Repeat the whole listing. Keep it exact.

**MATERIAL FOR THIS EXERCISE:**
---+---

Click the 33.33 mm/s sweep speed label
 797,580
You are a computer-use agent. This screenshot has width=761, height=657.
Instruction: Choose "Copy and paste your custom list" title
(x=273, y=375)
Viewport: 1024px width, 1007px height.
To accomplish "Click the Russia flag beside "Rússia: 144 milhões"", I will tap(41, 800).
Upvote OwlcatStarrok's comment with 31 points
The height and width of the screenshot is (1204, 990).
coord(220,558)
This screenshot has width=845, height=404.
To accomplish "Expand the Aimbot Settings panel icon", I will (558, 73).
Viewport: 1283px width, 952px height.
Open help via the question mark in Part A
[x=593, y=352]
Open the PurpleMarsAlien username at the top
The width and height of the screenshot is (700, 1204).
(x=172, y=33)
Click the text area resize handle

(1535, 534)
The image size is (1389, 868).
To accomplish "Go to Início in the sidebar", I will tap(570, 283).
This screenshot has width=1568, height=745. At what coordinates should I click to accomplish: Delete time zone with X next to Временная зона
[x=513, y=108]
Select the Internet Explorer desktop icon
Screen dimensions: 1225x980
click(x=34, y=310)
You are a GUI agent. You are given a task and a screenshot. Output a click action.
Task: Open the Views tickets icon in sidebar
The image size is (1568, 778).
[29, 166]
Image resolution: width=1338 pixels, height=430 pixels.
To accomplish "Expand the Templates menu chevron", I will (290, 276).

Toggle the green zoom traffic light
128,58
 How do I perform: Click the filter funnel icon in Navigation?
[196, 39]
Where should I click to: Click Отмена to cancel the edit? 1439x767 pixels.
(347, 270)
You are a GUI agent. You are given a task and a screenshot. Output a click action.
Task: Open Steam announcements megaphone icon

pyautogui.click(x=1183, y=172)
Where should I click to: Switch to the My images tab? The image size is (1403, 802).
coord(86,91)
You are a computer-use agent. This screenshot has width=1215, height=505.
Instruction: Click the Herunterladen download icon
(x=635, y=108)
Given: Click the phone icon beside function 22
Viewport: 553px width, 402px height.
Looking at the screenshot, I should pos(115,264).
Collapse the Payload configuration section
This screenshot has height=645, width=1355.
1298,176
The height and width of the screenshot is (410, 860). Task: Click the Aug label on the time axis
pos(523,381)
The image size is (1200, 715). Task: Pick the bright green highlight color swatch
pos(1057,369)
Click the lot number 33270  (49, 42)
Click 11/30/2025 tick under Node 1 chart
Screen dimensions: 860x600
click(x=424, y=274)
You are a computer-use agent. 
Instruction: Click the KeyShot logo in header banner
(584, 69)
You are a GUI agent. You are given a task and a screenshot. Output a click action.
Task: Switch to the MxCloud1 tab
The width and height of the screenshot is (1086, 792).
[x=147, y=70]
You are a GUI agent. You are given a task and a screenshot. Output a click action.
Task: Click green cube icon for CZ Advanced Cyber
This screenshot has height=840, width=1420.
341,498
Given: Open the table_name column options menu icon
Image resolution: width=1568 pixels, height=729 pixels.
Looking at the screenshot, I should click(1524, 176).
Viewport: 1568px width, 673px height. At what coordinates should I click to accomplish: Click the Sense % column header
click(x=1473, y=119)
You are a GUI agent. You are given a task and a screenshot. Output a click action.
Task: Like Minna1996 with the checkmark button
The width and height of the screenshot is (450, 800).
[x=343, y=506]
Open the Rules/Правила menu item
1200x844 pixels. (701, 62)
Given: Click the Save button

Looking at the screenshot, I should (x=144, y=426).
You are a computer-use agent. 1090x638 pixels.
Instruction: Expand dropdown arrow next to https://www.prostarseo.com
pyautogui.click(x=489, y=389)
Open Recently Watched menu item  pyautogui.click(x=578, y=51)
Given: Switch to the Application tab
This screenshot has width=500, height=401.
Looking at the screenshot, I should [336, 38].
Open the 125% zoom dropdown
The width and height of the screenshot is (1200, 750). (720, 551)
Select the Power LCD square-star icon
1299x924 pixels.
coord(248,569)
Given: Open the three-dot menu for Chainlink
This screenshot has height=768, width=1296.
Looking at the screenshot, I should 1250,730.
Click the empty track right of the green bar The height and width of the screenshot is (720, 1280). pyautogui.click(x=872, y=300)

---+---

**EXPECTED ANSWER:**
Click the 33.33 mm/s sweep speed label
 797,580
You are a computer-use agent. This screenshot has width=761, height=657.
Instruction: Choose "Copy and paste your custom list" title
(x=273, y=375)
Viewport: 1024px width, 1007px height.
To accomplish "Click the Russia flag beside "Rússia: 144 milhões"", I will tap(41, 800).
Upvote OwlcatStarrok's comment with 31 points
The height and width of the screenshot is (1204, 990).
coord(220,558)
This screenshot has width=845, height=404.
To accomplish "Expand the Aimbot Settings panel icon", I will (558, 73).
Viewport: 1283px width, 952px height.
Open help via the question mark in Part A
[x=593, y=352]
Open the PurpleMarsAlien username at the top
The width and height of the screenshot is (700, 1204).
(x=172, y=33)
Click the text area resize handle

(1535, 534)
The image size is (1389, 868).
To accomplish "Go to Início in the sidebar", I will tap(570, 283).
This screenshot has width=1568, height=745. At what coordinates should I click to accomplish: Delete time zone with X next to Временная зона
[x=513, y=108]
Select the Internet Explorer desktop icon
Screen dimensions: 1225x980
click(x=34, y=310)
You are a GUI agent. You are given a task and a screenshot. Output a click action.
Task: Open the Views tickets icon in sidebar
The image size is (1568, 778).
[29, 166]
Image resolution: width=1338 pixels, height=430 pixels.
To accomplish "Expand the Templates menu chevron", I will (290, 276).

Toggle the green zoom traffic light
128,58
 How do I perform: Click the filter funnel icon in Navigation?
[196, 39]
Where should I click to: Click Отмена to cancel the edit? 1439x767 pixels.
(347, 270)
You are a GUI agent. You are given a task and a screenshot. Output a click action.
Task: Open Steam announcements megaphone icon

pyautogui.click(x=1183, y=172)
Where should I click to: Switch to the My images tab? The image size is (1403, 802).
coord(86,91)
You are a computer-use agent. This screenshot has width=1215, height=505.
Instruction: Click the Herunterladen download icon
(x=635, y=108)
Given: Click the phone icon beside function 22
Viewport: 553px width, 402px height.
Looking at the screenshot, I should pos(115,264).
Collapse the Payload configuration section
This screenshot has height=645, width=1355.
1298,176
The height and width of the screenshot is (410, 860). Task: Click the Aug label on the time axis
pos(523,381)
The image size is (1200, 715). Task: Pick the bright green highlight color swatch
pos(1057,369)
Click the lot number 33270  (49, 42)
Click 11/30/2025 tick under Node 1 chart
Screen dimensions: 860x600
click(x=424, y=274)
You are a computer-use agent. 
Instruction: Click the KeyShot logo in header banner
(584, 69)
You are a GUI agent. You are given a task and a screenshot. Output a click action.
Task: Switch to the MxCloud1 tab
The width and height of the screenshot is (1086, 792).
[x=147, y=70]
You are a GUI agent. You are given a task and a screenshot. Output a click action.
Task: Click green cube icon for CZ Advanced Cyber
This screenshot has height=840, width=1420.
341,498
Given: Open the table_name column options menu icon
Image resolution: width=1568 pixels, height=729 pixels.
Looking at the screenshot, I should click(1524, 176).
Viewport: 1568px width, 673px height. At what coordinates should I click to accomplish: Click the Sense % column header
click(x=1473, y=119)
You are a GUI agent. You are given a task and a screenshot. Output a click action.
Task: Like Minna1996 with the checkmark button
The width and height of the screenshot is (450, 800).
[x=343, y=506]
Open the Rules/Правила menu item
1200x844 pixels. (701, 62)
Given: Click the Save button

Looking at the screenshot, I should (x=144, y=426).
You are a computer-use agent. 1090x638 pixels.
Instruction: Expand dropdown arrow next to https://www.prostarseo.com
pyautogui.click(x=489, y=389)
Open Recently Watched menu item  pyautogui.click(x=578, y=51)
Given: Switch to the Application tab
This screenshot has width=500, height=401.
Looking at the screenshot, I should [336, 38].
Open the 125% zoom dropdown
The width and height of the screenshot is (1200, 750). (720, 551)
Select the Power LCD square-star icon
1299x924 pixels.
coord(248,569)
Given: Open the three-dot menu for Chainlink
This screenshot has height=768, width=1296.
Looking at the screenshot, I should 1250,730.
Click the empty track right of the green bar The height and width of the screenshot is (720, 1280). pyautogui.click(x=872, y=300)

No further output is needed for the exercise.